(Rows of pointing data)
────────────────────────────────────────

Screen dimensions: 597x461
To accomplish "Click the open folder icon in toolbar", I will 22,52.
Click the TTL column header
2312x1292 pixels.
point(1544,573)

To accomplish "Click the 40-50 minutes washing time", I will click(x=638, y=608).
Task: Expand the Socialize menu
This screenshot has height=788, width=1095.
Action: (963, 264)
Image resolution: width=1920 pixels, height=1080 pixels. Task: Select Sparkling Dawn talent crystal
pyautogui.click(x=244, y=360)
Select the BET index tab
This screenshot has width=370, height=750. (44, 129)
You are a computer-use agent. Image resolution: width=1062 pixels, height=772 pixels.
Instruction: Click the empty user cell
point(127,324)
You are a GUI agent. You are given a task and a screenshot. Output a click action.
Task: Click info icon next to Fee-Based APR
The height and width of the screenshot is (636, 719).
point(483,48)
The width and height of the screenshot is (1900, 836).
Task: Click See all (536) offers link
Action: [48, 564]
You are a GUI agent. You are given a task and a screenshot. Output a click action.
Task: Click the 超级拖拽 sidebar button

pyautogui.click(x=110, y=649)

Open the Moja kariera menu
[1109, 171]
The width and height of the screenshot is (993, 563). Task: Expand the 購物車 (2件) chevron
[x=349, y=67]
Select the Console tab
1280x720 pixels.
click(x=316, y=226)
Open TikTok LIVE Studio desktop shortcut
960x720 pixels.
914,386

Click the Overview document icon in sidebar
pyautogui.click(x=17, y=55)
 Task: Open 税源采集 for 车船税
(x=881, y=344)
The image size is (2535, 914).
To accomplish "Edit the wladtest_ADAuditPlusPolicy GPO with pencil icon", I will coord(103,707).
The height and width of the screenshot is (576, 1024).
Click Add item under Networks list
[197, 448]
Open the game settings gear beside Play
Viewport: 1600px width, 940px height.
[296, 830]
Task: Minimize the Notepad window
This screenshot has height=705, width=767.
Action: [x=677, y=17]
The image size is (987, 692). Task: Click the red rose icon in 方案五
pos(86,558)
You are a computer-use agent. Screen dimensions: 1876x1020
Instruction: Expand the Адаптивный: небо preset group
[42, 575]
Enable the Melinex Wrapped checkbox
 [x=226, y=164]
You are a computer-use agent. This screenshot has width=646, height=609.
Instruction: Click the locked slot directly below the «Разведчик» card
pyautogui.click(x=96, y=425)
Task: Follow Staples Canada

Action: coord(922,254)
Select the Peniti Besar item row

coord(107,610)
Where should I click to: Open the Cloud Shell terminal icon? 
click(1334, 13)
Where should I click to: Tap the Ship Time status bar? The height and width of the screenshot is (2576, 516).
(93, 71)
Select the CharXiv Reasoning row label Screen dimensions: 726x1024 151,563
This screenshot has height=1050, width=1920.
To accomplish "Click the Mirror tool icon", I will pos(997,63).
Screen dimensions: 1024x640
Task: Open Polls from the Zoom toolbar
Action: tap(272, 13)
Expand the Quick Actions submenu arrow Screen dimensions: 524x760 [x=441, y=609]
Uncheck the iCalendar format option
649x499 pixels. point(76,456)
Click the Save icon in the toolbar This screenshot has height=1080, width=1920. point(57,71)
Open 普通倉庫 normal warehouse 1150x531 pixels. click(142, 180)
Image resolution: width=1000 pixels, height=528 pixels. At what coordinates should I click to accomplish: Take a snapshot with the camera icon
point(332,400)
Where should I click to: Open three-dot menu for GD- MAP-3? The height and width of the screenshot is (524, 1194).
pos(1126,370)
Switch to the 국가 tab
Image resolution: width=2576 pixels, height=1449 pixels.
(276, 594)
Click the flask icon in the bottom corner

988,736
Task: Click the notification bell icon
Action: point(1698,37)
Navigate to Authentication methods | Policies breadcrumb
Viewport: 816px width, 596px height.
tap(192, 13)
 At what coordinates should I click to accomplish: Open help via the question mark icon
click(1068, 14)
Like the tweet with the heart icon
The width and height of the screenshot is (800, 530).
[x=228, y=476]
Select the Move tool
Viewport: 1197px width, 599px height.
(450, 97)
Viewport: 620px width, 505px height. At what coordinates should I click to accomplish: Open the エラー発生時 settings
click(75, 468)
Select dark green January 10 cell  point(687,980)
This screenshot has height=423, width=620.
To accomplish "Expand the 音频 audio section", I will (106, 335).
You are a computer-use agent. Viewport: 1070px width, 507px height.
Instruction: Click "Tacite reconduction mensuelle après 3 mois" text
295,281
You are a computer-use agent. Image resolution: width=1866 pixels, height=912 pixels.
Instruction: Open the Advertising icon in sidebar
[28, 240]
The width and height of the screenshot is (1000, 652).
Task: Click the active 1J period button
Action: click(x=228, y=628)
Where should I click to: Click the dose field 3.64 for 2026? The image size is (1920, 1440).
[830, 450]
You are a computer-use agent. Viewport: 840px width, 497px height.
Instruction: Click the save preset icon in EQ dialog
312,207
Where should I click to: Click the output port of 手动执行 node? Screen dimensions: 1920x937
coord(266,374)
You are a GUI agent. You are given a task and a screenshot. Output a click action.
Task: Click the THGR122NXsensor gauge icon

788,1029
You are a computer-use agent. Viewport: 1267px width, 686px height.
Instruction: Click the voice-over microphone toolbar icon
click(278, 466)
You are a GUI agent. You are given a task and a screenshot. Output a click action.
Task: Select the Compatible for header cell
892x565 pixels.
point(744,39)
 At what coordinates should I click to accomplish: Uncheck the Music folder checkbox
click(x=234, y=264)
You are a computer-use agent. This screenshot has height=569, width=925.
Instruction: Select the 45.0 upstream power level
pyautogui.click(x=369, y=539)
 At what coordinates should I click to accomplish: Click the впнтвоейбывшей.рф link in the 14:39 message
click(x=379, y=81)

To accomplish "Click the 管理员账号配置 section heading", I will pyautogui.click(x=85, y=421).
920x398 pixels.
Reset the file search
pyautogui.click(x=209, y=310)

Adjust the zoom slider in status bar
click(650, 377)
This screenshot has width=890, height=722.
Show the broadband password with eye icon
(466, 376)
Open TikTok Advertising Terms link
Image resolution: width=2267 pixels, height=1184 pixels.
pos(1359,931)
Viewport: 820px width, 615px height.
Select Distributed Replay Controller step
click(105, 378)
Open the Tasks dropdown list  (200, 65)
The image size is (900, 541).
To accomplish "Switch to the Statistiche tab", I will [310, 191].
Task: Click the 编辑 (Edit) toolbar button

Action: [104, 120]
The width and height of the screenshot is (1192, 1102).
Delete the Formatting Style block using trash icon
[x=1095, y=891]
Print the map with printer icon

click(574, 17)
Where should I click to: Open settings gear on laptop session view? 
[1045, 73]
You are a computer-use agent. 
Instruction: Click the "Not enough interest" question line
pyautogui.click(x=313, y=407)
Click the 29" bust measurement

────────────────────────────────────────

## [Given instruction]
Copy every one of the items above word for word, keeping each line as it appears.

## [Response to this task]
Screen dimensions: 597x461
To accomplish "Click the open folder icon in toolbar", I will 22,52.
Click the TTL column header
2312x1292 pixels.
point(1544,573)

To accomplish "Click the 40-50 minutes washing time", I will click(x=638, y=608).
Task: Expand the Socialize menu
This screenshot has height=788, width=1095.
Action: (963, 264)
Image resolution: width=1920 pixels, height=1080 pixels. Task: Select Sparkling Dawn talent crystal
pyautogui.click(x=244, y=360)
Select the BET index tab
This screenshot has width=370, height=750. (44, 129)
You are a computer-use agent. Image resolution: width=1062 pixels, height=772 pixels.
Instruction: Click the empty user cell
point(127,324)
You are a GUI agent. You are given a task and a screenshot. Output a click action.
Task: Click info icon next to Fee-Based APR
The height and width of the screenshot is (636, 719).
point(483,48)
The width and height of the screenshot is (1900, 836).
Task: Click See all (536) offers link
Action: [48, 564]
You are a GUI agent. You are given a task and a screenshot. Output a click action.
Task: Click the 超级拖拽 sidebar button

pyautogui.click(x=110, y=649)

Open the Moja kariera menu
[1109, 171]
The width and height of the screenshot is (993, 563). Task: Expand the 購物車 (2件) chevron
[x=349, y=67]
Select the Console tab
1280x720 pixels.
click(x=316, y=226)
Open TikTok LIVE Studio desktop shortcut
960x720 pixels.
914,386

Click the Overview document icon in sidebar
pyautogui.click(x=17, y=55)
 Task: Open 税源采集 for 车船税
(x=881, y=344)
The image size is (2535, 914).
To accomplish "Edit the wladtest_ADAuditPlusPolicy GPO with pencil icon", I will coord(103,707).
The height and width of the screenshot is (576, 1024).
Click Add item under Networks list
[197, 448]
Open the game settings gear beside Play
Viewport: 1600px width, 940px height.
[296, 830]
Task: Minimize the Notepad window
This screenshot has height=705, width=767.
Action: [x=677, y=17]
The image size is (987, 692). Task: Click the red rose icon in 方案五
pos(86,558)
You are a computer-use agent. Screen dimensions: 1876x1020
Instruction: Expand the Адаптивный: небо preset group
[42, 575]
Enable the Melinex Wrapped checkbox
 [x=226, y=164]
You are a computer-use agent. This screenshot has width=646, height=609.
Instruction: Click the locked slot directly below the «Разведчик» card
pyautogui.click(x=96, y=425)
Task: Follow Staples Canada

Action: coord(922,254)
Select the Peniti Besar item row

coord(107,610)
Where should I click to: Open the Cloud Shell terminal icon? 
click(1334, 13)
Where should I click to: Tap the Ship Time status bar? The height and width of the screenshot is (2576, 516).
(93, 71)
Select the CharXiv Reasoning row label Screen dimensions: 726x1024 151,563
This screenshot has height=1050, width=1920.
To accomplish "Click the Mirror tool icon", I will pos(997,63).
Screen dimensions: 1024x640
Task: Open Polls from the Zoom toolbar
Action: tap(272, 13)
Expand the Quick Actions submenu arrow Screen dimensions: 524x760 [x=441, y=609]
Uncheck the iCalendar format option
649x499 pixels. point(76,456)
Click the Save icon in the toolbar This screenshot has height=1080, width=1920. point(57,71)
Open 普通倉庫 normal warehouse 1150x531 pixels. click(142, 180)
Image resolution: width=1000 pixels, height=528 pixels. At what coordinates should I click to accomplish: Take a snapshot with the camera icon
point(332,400)
Where should I click to: Open three-dot menu for GD- MAP-3? The height and width of the screenshot is (524, 1194).
pos(1126,370)
Switch to the 국가 tab
Image resolution: width=2576 pixels, height=1449 pixels.
(276, 594)
Click the flask icon in the bottom corner

988,736
Task: Click the notification bell icon
Action: point(1698,37)
Navigate to Authentication methods | Policies breadcrumb
Viewport: 816px width, 596px height.
tap(192, 13)
 At what coordinates should I click to accomplish: Open help via the question mark icon
click(1068, 14)
Like the tweet with the heart icon
The width and height of the screenshot is (800, 530).
[x=228, y=476]
Select the Move tool
Viewport: 1197px width, 599px height.
(450, 97)
Viewport: 620px width, 505px height. At what coordinates should I click to accomplish: Open the エラー発生時 settings
click(75, 468)
Select dark green January 10 cell  point(687,980)
This screenshot has height=423, width=620.
To accomplish "Expand the 音频 audio section", I will (106, 335).
You are a computer-use agent. Viewport: 1070px width, 507px height.
Instruction: Click "Tacite reconduction mensuelle après 3 mois" text
295,281
You are a computer-use agent. Image resolution: width=1866 pixels, height=912 pixels.
Instruction: Open the Advertising icon in sidebar
[28, 240]
The width and height of the screenshot is (1000, 652).
Task: Click the active 1J period button
Action: click(x=228, y=628)
Where should I click to: Click the dose field 3.64 for 2026? The image size is (1920, 1440).
[830, 450]
You are a computer-use agent. Viewport: 840px width, 497px height.
Instruction: Click the save preset icon in EQ dialog
312,207
Where should I click to: Click the output port of 手动执行 node? Screen dimensions: 1920x937
coord(266,374)
You are a GUI agent. You are given a task and a screenshot. Output a click action.
Task: Click the THGR122NXsensor gauge icon

788,1029
You are a computer-use agent. Viewport: 1267px width, 686px height.
Instruction: Click the voice-over microphone toolbar icon
click(278, 466)
You are a GUI agent. You are given a task and a screenshot. Output a click action.
Task: Select the Compatible for header cell
892x565 pixels.
point(744,39)
 At what coordinates should I click to accomplish: Uncheck the Music folder checkbox
click(x=234, y=264)
You are a computer-use agent. This screenshot has height=569, width=925.
Instruction: Select the 45.0 upstream power level
pyautogui.click(x=369, y=539)
 At what coordinates should I click to accomplish: Click the впнтвоейбывшей.рф link in the 14:39 message
click(x=379, y=81)

To accomplish "Click the 管理员账号配置 section heading", I will pyautogui.click(x=85, y=421).
920x398 pixels.
Reset the file search
pyautogui.click(x=209, y=310)

Adjust the zoom slider in status bar
click(650, 377)
This screenshot has width=890, height=722.
Show the broadband password with eye icon
(466, 376)
Open TikTok Advertising Terms link
Image resolution: width=2267 pixels, height=1184 pixels.
pos(1359,931)
Viewport: 820px width, 615px height.
Select Distributed Replay Controller step
click(105, 378)
Open the Tasks dropdown list  (200, 65)
The image size is (900, 541).
To accomplish "Switch to the Statistiche tab", I will [310, 191].
Task: Click the 编辑 (Edit) toolbar button

Action: [104, 120]
The width and height of the screenshot is (1192, 1102).
Delete the Formatting Style block using trash icon
[x=1095, y=891]
Print the map with printer icon

click(574, 17)
Where should I click to: Open settings gear on laptop session view? 
[1045, 73]
You are a computer-use agent. 
Instruction: Click the "Not enough interest" question line
pyautogui.click(x=313, y=407)
Click the 29" bust measurement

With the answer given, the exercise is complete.